• [Problem description]: Could you set down exactly the lines in the records below between the line holding "Instruction: Click the Wed" and the line holding "Open AI Overview three-dot options menu", inclusive?

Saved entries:
====
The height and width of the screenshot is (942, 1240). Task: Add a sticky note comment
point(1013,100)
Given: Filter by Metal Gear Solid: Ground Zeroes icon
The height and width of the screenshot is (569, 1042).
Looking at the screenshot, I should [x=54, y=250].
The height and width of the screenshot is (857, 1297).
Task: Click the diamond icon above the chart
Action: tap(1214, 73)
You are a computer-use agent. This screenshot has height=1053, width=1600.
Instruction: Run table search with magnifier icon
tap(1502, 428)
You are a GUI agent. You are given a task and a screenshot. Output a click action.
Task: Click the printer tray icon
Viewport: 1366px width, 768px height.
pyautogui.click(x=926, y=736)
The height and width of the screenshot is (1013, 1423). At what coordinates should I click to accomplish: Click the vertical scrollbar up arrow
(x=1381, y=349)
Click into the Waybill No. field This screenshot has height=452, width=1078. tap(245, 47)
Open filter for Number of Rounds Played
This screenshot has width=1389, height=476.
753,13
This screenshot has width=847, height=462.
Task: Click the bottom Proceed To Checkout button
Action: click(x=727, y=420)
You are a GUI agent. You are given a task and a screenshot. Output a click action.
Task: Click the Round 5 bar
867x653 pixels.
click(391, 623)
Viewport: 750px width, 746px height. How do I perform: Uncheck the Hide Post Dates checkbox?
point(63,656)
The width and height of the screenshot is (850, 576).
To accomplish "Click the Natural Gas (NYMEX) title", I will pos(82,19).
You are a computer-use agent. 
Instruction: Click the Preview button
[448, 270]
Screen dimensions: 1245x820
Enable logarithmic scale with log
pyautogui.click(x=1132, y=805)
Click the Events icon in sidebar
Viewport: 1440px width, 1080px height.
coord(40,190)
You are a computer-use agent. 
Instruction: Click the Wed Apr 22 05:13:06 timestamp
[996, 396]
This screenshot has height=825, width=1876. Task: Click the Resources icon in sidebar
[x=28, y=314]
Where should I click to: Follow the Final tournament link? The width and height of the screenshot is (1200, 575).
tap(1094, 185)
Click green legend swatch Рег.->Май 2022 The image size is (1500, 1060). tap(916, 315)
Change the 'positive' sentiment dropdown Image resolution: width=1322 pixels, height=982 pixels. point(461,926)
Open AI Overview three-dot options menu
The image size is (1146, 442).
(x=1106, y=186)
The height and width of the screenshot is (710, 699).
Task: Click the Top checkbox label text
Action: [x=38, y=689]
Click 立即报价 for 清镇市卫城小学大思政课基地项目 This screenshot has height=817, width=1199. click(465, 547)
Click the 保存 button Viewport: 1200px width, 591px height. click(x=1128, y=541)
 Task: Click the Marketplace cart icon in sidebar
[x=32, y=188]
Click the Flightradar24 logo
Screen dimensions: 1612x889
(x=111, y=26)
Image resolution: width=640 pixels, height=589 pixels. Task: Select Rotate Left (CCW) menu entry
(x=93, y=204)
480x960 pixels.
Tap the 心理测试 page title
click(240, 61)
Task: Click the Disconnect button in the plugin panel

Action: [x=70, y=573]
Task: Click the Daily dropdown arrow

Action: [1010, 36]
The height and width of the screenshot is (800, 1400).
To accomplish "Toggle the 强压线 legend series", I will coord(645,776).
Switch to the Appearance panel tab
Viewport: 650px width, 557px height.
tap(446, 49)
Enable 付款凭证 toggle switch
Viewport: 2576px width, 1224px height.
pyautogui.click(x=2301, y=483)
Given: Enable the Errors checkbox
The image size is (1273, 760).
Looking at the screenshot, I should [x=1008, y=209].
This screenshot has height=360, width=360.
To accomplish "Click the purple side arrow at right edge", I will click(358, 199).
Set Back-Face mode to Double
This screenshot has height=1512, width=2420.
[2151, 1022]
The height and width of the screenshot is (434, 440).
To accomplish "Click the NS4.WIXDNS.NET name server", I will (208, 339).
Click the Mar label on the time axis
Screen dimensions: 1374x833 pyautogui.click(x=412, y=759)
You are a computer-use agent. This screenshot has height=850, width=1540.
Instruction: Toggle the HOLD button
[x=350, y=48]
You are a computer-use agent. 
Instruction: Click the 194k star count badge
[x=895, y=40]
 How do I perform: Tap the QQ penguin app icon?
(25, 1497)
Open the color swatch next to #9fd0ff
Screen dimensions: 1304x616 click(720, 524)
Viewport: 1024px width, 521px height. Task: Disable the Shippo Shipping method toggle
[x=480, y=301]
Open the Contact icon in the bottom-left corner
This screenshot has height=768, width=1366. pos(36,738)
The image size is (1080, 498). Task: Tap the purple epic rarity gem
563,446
====
• [Answer section]:
Instruction: Click the Wed Apr 22 05:13:06 timestamp
[996, 396]
This screenshot has height=825, width=1876. Task: Click the Resources icon in sidebar
[x=28, y=314]
Where should I click to: Follow the Final tournament link? The width and height of the screenshot is (1200, 575).
tap(1094, 185)
Click green legend swatch Рег.->Май 2022 The image size is (1500, 1060). tap(916, 315)
Change the 'positive' sentiment dropdown Image resolution: width=1322 pixels, height=982 pixels. point(461,926)
Open AI Overview three-dot options menu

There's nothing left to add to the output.